Bob DuCharme, who pegged my comments as both "snide" and "bitchy," offers this career advice: "Stick to technology policy, it's what you're paid to talk about." And Stacy Sullivan, noting "It's one thing to use technology to save 10 bucks a week at the grocery store with a swipe card and entirely another to allow the police sweeping powers to monitor, track, and detain citizens of this country who are thought to be accomplices of terrorists," asks, "Do you really think the Russians thought they'd lose all their rights to their own people at the beginning of the 20th century?"
As I write this, it's about 12 hours since the governor of California warned of "credible evidence" of an imminent attack on one or more of the state's major bridges. Early this morning, I saw a photo in the newspaper of a mother with her 11-year-old daughter waiting at a local hospital that offered to irradiate Halloween candy to alleviate parents' fears of anthrax contamination.
"It was 50 years ago and Joe McCarthy was running amok," writes Donald Bustell. "Times have changed. The threat is probably more real this time. But don't start whining when you realize that you've given away your freedoms in trade for the perception of 'security' and haven't written into the law a way to get them back." Good advice--but I don't fear the "government," its motives, or its interests.
"When I became a Quaker as an adolescent in the late 1960s, pacifism seemed to offer a compelling alternative to the perpetuity of brute force. ... We know now that there has been an ongoing violent campaign aimed at bringing down diverse nations, with none being more gloriously speckled than the U.S. People who try to hold certain American policies or culture responsible are trying to decorate the crimes of psychotics with synthetic political significance.... And the blasts of Sept. 11 should remind American pacifists that they live in that one place on the planet where change--in fact, peaceful change--seems most possible. It is better to sacrifice our ideals than to expect others to die for them."

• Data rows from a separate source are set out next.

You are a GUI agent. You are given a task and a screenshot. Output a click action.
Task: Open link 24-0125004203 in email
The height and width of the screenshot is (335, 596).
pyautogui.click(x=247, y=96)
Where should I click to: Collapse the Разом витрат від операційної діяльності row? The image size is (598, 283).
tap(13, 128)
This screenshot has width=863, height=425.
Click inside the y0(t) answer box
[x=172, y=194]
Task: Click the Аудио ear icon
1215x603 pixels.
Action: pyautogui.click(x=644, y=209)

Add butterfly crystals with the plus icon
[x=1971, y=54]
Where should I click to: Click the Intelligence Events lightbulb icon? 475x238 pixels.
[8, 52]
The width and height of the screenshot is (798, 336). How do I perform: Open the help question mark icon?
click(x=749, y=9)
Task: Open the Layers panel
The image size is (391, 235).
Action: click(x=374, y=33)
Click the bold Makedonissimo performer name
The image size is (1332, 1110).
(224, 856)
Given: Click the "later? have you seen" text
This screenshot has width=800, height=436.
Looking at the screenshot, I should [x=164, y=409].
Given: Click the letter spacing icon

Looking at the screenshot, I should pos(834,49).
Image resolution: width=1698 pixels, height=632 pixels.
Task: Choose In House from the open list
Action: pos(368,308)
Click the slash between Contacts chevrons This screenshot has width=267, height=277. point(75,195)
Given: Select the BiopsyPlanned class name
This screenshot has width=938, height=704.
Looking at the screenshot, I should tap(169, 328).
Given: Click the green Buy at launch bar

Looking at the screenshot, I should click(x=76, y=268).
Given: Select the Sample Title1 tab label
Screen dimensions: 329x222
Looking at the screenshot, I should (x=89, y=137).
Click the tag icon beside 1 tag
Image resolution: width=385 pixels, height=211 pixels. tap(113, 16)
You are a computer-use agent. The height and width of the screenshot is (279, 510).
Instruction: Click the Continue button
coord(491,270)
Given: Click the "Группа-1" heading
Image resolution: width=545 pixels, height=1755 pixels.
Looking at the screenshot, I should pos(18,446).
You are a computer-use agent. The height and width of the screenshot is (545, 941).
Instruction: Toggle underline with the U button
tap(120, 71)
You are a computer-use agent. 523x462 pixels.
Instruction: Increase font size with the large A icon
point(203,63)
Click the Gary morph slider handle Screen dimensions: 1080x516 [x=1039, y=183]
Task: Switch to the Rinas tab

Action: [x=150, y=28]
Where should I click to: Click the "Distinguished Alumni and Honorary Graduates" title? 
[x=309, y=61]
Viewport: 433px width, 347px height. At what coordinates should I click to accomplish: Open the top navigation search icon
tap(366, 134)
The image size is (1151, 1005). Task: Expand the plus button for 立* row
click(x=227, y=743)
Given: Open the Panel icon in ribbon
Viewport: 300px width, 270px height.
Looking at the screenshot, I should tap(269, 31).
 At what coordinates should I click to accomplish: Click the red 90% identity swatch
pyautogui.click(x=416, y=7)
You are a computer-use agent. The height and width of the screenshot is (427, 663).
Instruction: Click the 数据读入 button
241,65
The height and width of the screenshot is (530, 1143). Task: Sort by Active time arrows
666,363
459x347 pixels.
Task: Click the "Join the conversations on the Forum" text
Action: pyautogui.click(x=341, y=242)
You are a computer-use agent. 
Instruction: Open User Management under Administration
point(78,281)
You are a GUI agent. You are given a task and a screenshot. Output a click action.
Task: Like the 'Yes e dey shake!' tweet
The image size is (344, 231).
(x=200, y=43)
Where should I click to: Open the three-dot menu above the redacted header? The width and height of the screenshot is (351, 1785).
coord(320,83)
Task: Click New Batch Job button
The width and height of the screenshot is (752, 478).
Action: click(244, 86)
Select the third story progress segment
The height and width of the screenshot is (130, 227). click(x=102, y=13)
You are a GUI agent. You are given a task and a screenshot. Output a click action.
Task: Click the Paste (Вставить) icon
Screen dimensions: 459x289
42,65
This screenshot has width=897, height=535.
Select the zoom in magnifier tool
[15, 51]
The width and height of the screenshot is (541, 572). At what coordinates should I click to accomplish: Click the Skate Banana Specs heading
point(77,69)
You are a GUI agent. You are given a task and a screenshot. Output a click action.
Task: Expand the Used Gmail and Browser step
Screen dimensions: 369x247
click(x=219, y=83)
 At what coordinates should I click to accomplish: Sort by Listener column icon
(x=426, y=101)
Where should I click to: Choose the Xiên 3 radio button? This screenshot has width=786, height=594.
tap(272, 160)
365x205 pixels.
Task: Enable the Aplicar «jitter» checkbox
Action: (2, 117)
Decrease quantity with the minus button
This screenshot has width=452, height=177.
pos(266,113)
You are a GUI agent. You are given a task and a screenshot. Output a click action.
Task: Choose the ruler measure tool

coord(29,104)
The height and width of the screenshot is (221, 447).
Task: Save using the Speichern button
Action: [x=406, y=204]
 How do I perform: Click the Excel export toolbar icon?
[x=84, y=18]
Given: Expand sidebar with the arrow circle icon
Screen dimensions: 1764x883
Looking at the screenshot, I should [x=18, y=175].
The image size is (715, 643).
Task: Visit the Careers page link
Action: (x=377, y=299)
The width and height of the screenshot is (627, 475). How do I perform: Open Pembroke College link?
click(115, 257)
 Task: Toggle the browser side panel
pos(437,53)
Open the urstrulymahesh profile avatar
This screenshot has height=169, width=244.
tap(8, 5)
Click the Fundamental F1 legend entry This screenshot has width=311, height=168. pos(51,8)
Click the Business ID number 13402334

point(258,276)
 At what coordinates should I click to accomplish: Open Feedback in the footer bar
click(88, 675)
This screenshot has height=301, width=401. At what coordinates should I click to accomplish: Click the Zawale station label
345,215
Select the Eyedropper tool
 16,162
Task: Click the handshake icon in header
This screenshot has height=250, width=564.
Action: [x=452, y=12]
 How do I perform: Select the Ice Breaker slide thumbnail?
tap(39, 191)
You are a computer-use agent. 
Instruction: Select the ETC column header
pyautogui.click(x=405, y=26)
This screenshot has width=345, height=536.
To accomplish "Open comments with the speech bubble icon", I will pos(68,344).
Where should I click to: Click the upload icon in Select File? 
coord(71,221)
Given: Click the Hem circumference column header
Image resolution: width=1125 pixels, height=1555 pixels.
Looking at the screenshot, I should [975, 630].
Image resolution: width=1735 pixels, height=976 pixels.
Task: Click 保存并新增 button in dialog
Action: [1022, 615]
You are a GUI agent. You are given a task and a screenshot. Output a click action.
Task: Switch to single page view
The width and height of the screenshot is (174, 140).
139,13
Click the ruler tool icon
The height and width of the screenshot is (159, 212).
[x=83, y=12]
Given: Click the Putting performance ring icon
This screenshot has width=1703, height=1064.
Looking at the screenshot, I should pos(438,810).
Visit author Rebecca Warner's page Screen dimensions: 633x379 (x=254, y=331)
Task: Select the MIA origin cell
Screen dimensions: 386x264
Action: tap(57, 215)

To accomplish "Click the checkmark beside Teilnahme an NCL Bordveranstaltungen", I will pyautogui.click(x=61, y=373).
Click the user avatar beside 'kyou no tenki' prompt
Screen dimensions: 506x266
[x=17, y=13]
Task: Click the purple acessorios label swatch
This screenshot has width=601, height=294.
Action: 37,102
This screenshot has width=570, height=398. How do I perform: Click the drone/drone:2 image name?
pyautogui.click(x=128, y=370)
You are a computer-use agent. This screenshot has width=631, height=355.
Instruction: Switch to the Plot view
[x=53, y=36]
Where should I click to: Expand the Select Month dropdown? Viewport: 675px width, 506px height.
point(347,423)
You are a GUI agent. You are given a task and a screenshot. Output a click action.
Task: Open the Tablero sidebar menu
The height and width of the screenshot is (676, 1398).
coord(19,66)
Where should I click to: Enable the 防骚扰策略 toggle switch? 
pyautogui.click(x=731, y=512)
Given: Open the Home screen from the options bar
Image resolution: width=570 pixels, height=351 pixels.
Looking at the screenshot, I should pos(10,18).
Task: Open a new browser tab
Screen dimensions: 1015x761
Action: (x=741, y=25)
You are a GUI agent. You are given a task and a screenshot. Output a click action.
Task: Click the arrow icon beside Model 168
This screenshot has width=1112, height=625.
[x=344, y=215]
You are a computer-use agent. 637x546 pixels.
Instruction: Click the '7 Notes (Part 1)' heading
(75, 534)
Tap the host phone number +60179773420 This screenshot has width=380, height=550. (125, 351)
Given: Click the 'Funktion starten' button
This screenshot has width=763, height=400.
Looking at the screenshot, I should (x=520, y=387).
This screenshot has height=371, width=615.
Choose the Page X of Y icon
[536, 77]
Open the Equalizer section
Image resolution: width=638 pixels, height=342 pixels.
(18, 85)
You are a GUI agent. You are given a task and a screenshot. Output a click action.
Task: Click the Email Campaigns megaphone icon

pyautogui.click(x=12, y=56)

--Scott Simon, host of National Public Radio's "Weekend Edition With Scott Simon," in The Wall Street Journal, Oct. 11, 2001
Meanwhile, the death toll from anthrax is up to four; spores have been found in post offices, the U.S. Capitol, offices of the Supreme Court, the Food and Drug Administration, NBC, The New York Times, and other media companies. Descriptions of the contaminants have shifted from "crude" to "weapons-grade." It's all coming from the same place.
"We have the luxury of being nitpickers, second-guessers, armchair generals, etc.," says Bob Gaughan. "Most of us aren't in a position where we have to come up with a plan that could withstand the comments, sneers, etc., of our fellow nitpickers." Right, and that's why we have leaders--to make the decisions the rest of us are in no position to make.
The day before I wrote this, B-52s were used for the first time in the bombing of Afghanistan; a broad-based ground war seems imminent. Taliban officials continue to assert that the United States is mounting a "crusade" not against the Taliban and al-Qaida but against all of Islam. At the same time, our "friends" in Saudi Arabia are rattling their plastic sabers and telling us to focus more on the conflict between Israel and the Palestinians while refusing to cooperate on freezing terrorists' assets. Ah, the comfort of friends.
Back at home, Howard Ires asks, "Re: supermarket discount cards: How are you going to feel when you can't get health and life insurance because you buy too much bacon?" And Bill Kesl looks inward: "Personal courage is directly proportional to the restrictions we allow to be placed on our personal freedoms and privacy. We don't need more brave soldiers; we need more courageous citizens." Many readers quoted the not-surprisingly prescient words of Ben Franklin: "Those that would sacrifice their freedom for safety will find they inherit neither."
It's an ugly world out there, folks. Like you, I wish it were otherwise, but that's not the case. This country--we, the people--need to quit selling ourselves and our institutions short: We can give our law-enforcement agencies the powers they need to find and vanquish these murderers from our country while still maintaining all of our hard-fought civil liberties, or we can watch more of our countrymen die around us as we pat ourselves on the back for not giving an inch on "privacy." And rest peacefully in the words of Allan Shoff: "The ultimate in privacy is the cemetery."